# Visualizing trends¶

Texts often have a sequence. Newspapers and periodicals have volumes. Novels have chapters. Personal diaries have dated entries. Visualizations of topic models may benefit from incorporating information about where a text falls in a sequence.

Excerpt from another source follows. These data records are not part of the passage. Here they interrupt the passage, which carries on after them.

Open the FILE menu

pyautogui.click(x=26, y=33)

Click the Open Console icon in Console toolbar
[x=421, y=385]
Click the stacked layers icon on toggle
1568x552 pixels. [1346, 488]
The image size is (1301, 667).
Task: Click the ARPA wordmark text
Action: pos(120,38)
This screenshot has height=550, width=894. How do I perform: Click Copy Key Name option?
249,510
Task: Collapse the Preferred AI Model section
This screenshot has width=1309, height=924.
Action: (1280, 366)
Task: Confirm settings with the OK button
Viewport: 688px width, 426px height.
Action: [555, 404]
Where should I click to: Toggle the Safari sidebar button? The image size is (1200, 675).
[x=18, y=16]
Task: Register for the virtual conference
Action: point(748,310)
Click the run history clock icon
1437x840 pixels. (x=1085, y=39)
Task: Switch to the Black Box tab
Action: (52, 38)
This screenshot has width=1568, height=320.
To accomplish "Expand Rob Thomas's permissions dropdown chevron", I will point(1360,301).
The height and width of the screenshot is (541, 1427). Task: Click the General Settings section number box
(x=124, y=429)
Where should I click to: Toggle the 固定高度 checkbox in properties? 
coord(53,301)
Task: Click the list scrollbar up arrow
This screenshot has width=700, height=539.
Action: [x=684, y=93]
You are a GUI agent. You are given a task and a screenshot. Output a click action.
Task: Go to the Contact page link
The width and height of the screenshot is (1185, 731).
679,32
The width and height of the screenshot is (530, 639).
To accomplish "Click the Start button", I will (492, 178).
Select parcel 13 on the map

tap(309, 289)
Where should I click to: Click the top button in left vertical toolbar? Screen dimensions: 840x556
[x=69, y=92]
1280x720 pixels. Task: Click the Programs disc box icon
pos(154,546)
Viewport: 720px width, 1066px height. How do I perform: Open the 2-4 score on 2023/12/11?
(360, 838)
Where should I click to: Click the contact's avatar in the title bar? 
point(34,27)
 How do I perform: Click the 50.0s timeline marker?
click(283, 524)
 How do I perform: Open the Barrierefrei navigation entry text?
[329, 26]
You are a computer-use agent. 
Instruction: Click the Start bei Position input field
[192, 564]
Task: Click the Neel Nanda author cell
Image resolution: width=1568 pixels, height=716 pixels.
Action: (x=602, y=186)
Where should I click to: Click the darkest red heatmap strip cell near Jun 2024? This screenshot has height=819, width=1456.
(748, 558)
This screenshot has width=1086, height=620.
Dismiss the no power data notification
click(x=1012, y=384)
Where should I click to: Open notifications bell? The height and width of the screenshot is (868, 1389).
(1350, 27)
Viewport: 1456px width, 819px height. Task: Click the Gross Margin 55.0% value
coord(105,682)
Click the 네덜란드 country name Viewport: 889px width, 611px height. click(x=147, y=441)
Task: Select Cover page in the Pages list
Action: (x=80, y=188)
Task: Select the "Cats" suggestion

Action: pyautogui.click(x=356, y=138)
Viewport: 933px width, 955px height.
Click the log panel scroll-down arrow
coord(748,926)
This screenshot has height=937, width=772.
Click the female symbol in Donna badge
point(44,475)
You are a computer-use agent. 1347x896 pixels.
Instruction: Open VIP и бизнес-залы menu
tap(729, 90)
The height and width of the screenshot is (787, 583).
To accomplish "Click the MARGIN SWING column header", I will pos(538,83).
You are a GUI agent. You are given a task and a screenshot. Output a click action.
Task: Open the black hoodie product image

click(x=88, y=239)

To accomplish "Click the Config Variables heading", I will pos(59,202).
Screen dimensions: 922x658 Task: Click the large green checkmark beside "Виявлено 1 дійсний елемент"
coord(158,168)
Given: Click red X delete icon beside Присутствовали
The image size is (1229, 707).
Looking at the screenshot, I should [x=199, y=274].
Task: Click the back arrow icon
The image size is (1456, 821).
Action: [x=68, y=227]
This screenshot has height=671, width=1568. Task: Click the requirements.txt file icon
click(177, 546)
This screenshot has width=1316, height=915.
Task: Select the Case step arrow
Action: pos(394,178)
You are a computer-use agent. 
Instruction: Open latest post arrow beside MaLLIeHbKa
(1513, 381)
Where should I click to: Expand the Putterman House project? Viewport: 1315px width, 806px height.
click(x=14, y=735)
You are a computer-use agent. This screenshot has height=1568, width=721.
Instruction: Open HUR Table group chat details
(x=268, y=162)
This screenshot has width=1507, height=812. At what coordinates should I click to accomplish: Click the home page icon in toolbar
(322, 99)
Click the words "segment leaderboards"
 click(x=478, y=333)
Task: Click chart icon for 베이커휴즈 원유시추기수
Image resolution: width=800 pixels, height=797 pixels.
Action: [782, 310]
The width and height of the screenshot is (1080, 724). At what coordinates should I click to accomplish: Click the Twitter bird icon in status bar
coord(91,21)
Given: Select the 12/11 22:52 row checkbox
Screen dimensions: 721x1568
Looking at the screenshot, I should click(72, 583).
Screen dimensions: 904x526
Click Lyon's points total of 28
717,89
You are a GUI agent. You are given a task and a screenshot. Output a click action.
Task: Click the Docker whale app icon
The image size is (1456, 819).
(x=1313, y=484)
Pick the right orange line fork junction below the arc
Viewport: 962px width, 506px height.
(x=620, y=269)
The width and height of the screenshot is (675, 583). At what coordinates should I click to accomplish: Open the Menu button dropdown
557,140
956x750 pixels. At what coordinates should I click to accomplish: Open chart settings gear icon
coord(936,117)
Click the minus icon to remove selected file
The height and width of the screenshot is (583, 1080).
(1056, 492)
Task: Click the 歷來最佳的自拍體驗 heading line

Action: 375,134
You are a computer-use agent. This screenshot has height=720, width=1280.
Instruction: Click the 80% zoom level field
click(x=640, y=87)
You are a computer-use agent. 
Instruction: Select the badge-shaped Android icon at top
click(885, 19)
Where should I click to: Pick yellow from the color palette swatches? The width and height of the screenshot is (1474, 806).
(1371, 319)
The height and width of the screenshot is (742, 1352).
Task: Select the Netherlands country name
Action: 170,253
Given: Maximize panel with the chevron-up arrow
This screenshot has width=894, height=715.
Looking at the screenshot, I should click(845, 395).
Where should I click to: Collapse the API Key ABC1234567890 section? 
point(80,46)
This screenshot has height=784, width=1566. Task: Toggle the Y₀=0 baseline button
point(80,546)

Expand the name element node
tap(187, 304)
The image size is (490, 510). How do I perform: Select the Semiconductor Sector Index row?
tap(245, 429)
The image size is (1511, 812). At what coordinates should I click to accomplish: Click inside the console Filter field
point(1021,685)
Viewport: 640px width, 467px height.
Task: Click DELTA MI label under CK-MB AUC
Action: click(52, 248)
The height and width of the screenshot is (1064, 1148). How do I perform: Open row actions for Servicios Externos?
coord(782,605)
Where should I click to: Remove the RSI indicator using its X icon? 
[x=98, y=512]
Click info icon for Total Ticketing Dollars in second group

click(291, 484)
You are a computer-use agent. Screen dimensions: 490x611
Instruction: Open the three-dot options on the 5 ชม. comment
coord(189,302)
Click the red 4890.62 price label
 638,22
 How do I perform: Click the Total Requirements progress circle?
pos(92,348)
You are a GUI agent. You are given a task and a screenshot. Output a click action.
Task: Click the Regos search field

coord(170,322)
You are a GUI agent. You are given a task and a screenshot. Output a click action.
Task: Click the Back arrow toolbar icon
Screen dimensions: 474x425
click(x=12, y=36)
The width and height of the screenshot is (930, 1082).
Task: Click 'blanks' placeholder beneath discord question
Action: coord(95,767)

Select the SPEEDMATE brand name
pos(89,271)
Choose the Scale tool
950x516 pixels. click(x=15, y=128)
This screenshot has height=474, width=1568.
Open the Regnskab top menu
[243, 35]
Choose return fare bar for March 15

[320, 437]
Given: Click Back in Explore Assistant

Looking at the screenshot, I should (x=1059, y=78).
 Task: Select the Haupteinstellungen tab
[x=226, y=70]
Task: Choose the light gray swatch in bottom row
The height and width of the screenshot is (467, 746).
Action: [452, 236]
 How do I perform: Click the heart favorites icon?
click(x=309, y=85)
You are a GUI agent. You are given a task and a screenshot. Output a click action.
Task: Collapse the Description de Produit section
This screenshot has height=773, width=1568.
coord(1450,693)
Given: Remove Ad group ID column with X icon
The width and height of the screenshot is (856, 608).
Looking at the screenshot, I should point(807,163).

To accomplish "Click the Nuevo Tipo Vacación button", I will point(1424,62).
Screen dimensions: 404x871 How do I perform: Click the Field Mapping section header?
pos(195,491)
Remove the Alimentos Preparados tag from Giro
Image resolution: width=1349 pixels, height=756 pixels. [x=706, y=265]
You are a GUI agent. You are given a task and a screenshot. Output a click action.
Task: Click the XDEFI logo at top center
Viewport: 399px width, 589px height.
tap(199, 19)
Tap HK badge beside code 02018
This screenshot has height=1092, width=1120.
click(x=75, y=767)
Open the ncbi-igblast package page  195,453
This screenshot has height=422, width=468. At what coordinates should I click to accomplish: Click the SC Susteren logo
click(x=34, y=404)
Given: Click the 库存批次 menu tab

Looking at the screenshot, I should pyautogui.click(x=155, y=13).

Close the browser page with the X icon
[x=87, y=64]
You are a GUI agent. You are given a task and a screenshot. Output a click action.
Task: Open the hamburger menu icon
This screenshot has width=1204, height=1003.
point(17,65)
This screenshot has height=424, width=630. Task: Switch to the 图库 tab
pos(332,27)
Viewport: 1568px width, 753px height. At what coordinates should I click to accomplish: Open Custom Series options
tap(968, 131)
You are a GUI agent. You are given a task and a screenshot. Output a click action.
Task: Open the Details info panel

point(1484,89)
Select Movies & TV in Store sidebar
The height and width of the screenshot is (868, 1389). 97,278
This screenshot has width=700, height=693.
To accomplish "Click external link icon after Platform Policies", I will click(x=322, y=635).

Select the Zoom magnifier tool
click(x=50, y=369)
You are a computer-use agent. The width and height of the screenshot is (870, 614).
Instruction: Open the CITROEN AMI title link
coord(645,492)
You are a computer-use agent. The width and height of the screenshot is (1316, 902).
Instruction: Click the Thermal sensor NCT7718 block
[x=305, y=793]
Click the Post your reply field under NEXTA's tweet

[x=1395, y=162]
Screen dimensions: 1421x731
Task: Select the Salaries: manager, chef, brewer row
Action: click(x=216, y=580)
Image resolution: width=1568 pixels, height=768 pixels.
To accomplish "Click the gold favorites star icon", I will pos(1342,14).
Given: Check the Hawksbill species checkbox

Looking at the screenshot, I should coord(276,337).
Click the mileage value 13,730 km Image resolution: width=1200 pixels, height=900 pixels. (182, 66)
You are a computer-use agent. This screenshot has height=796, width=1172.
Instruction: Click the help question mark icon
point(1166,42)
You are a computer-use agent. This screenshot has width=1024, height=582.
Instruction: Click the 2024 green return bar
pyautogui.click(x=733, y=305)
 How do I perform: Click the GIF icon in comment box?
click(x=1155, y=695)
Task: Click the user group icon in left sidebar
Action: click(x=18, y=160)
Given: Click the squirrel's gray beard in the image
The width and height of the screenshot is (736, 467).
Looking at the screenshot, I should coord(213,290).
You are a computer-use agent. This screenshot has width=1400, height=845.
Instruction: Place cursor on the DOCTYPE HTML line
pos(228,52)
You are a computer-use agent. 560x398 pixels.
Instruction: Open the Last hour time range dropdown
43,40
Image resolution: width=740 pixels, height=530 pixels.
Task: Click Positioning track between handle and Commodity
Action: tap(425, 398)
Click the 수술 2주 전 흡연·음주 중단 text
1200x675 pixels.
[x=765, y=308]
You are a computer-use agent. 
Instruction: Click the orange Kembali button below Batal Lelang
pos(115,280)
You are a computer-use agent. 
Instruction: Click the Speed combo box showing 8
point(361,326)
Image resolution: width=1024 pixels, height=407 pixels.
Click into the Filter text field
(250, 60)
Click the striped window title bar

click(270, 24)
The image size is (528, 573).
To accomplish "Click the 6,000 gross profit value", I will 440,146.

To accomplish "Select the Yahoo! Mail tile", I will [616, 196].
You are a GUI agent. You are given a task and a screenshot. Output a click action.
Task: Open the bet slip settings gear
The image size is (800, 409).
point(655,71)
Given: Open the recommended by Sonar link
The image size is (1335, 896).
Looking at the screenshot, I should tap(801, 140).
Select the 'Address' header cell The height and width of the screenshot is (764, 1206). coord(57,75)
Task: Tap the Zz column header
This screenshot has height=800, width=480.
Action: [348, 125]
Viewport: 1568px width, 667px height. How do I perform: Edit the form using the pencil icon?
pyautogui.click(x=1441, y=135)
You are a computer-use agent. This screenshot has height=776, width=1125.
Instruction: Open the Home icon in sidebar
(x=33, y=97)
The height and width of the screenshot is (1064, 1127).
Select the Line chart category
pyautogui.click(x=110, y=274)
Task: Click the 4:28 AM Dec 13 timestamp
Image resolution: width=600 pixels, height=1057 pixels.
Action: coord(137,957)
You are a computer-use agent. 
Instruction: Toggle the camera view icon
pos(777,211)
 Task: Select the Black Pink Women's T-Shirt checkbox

As a motivating example, consider Victor Hugo’s *Les Misérables*. Over 500,000
words long, the book counts as a lengthy text by any
standard.[#fn_les_mis]_ The novel comes in five volumes (“Fantine”, “Cosette”,
“Marius”, “The Idyll in the Rue Plumet and the Epic in the Rue St. Denis”, and
“Jean Valjean”). And within each volume we have a sequence of chapters. (And
within each chapter we have a sequence of paragraphs, ...). In this section we
will address how to visualize topic shares in sequence.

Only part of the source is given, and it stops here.